++++ RECORDS TO USE
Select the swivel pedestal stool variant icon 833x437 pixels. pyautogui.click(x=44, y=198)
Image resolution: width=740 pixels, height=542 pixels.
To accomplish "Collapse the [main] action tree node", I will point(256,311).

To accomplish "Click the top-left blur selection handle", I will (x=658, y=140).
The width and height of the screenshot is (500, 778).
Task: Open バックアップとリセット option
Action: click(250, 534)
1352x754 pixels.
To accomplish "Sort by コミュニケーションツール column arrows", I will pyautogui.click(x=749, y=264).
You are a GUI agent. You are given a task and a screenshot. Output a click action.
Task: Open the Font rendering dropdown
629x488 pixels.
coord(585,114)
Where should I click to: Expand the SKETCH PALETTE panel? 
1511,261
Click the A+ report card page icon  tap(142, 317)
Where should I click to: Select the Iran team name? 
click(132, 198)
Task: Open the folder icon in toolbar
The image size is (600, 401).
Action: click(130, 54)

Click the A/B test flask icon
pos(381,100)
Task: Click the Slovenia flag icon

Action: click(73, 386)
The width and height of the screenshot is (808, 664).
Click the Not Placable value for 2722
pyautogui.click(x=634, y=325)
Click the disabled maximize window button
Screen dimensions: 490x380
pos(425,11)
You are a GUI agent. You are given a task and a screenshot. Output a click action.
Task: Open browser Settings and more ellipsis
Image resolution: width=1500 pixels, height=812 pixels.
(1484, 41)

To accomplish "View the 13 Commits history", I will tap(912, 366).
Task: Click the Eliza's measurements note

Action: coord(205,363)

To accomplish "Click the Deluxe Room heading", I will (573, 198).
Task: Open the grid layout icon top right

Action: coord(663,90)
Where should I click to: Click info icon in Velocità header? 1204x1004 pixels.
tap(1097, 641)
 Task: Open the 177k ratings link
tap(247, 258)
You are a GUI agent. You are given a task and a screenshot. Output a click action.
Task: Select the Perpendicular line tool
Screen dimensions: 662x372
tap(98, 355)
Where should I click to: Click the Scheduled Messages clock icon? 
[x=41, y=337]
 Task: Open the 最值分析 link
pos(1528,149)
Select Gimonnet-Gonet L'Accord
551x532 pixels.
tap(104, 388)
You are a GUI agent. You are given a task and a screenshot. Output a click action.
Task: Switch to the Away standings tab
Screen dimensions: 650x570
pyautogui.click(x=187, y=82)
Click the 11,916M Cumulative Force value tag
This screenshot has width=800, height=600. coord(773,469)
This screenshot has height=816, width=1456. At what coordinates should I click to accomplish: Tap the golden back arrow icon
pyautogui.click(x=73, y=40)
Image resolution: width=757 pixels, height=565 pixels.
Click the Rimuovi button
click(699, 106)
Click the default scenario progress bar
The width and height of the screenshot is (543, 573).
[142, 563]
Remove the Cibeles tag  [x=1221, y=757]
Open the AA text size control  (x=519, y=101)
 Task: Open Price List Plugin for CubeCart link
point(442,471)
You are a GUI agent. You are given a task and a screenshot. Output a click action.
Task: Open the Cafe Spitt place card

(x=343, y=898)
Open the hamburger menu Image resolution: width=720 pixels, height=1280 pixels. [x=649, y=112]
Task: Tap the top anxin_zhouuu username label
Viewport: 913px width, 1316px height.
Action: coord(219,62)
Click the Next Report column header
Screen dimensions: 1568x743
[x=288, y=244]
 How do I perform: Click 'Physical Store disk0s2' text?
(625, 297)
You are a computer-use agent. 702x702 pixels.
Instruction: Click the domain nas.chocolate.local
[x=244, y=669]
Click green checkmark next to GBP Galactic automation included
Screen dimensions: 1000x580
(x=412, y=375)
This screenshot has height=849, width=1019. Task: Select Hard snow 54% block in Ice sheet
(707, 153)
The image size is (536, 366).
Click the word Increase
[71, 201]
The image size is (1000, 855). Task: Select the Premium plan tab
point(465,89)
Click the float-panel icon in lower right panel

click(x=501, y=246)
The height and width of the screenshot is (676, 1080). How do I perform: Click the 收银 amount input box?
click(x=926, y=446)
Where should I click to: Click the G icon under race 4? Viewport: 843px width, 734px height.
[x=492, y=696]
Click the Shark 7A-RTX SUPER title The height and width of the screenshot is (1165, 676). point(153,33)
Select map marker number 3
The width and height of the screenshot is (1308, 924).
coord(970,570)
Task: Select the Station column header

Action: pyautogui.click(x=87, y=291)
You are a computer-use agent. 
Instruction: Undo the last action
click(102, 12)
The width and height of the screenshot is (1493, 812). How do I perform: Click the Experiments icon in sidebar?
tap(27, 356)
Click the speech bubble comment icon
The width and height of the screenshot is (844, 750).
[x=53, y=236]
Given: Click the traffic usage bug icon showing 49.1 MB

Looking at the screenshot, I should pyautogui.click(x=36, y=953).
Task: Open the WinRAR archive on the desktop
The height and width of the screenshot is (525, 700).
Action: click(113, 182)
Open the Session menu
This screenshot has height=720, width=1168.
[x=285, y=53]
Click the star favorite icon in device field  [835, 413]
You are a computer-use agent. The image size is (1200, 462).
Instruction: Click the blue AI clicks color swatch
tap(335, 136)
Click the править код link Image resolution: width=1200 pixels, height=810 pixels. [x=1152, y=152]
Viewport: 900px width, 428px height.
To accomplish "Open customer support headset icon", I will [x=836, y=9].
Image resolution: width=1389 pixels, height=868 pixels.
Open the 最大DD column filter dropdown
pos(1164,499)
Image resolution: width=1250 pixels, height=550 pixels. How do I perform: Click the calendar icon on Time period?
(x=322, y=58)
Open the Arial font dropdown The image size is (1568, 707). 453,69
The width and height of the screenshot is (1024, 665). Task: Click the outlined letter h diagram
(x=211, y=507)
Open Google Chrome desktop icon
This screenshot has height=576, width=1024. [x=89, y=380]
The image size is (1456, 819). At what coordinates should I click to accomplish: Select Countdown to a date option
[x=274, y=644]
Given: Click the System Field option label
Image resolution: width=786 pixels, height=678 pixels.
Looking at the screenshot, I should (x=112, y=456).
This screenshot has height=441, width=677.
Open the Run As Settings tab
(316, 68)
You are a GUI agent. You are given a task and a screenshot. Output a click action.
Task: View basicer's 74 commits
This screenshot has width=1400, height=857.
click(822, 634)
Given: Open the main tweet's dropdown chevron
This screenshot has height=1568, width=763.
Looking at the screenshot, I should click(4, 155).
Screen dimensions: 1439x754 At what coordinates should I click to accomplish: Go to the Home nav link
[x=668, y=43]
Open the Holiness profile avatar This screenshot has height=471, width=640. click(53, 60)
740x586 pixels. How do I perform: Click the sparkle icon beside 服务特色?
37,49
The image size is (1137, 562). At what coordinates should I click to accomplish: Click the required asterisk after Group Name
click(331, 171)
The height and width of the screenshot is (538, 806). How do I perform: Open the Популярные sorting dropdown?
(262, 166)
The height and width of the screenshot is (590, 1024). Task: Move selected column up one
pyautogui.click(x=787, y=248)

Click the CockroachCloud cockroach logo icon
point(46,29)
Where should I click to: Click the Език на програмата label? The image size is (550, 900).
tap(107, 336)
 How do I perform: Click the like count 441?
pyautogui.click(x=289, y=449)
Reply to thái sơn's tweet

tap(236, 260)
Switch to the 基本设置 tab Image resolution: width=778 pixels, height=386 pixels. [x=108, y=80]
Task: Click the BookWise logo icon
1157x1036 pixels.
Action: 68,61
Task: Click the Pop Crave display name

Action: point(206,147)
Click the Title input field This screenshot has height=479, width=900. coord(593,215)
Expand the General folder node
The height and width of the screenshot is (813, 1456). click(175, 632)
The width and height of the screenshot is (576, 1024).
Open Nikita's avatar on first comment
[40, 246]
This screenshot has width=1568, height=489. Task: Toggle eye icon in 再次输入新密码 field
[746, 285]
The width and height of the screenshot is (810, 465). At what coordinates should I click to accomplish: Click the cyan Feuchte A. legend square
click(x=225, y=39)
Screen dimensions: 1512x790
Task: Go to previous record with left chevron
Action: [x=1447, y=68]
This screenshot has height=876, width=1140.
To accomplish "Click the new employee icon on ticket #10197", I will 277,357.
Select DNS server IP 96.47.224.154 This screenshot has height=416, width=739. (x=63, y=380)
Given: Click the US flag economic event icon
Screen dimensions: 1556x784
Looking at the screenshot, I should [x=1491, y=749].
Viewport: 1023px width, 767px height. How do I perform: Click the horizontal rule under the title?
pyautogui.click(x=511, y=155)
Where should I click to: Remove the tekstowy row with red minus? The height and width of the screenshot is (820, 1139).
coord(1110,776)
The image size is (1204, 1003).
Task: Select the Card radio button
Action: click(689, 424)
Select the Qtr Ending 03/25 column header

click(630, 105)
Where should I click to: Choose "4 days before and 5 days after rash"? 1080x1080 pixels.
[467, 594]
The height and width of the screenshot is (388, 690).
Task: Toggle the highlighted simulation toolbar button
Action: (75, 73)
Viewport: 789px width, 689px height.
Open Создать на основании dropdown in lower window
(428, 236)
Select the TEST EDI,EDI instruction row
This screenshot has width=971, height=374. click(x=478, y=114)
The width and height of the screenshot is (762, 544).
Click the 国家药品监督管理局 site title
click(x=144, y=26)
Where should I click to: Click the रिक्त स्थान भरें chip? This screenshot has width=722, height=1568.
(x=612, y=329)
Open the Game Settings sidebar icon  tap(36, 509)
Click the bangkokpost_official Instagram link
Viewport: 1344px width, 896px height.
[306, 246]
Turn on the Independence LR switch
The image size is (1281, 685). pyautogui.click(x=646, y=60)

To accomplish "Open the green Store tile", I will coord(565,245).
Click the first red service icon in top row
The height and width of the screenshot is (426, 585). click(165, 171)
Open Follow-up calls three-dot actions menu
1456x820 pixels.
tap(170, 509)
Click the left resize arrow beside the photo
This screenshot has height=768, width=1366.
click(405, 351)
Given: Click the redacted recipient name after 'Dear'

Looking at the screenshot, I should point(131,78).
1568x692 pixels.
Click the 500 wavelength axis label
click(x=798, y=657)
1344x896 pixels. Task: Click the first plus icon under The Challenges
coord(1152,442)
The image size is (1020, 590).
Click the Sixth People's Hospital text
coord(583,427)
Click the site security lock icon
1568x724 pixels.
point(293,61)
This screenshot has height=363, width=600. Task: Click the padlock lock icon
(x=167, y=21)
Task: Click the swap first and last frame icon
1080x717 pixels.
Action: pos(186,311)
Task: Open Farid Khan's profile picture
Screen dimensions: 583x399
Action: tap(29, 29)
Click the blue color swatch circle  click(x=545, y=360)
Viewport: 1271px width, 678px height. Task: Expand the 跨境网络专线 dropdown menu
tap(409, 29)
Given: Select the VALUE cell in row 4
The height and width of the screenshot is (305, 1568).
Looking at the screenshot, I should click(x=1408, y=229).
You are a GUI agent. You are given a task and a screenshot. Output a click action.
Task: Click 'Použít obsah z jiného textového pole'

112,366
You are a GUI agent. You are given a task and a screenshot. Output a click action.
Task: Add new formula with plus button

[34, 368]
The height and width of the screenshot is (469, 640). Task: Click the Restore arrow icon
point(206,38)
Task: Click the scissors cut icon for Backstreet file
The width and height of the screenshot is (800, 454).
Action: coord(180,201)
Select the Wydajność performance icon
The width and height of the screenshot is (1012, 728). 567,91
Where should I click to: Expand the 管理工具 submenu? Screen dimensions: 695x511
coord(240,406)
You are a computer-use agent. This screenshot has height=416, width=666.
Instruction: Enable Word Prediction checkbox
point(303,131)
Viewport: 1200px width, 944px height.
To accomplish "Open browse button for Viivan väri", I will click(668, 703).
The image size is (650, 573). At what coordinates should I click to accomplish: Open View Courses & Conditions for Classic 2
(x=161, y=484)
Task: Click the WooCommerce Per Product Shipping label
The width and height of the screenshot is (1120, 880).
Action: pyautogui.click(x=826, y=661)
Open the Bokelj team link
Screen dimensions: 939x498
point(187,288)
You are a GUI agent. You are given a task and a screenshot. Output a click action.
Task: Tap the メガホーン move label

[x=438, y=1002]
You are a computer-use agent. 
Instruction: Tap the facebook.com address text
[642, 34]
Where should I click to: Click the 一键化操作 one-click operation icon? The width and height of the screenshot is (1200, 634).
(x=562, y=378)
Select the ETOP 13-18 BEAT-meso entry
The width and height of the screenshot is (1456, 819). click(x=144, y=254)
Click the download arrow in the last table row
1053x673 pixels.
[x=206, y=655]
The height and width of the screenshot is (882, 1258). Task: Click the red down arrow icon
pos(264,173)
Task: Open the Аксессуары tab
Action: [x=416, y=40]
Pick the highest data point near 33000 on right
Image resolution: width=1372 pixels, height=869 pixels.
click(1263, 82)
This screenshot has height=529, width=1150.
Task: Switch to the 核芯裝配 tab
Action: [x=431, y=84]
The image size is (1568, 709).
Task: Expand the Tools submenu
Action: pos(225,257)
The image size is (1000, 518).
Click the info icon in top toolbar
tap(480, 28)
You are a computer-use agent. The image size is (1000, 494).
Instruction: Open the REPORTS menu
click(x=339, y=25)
++++++++
> **PROMPT**:
Copy each line containing the word "computer" from the data.

> **REPLY**:
You are a computer-use agent. 702x702 pixels.
You are a computer-use agent. 
You are a computer-use agent. The image size is (1200, 462).
You are a computer-use agent. This screenshot has height=416, width=666.
You are a computer-use agent. 
You are a computer-use agent. The image size is (1000, 494).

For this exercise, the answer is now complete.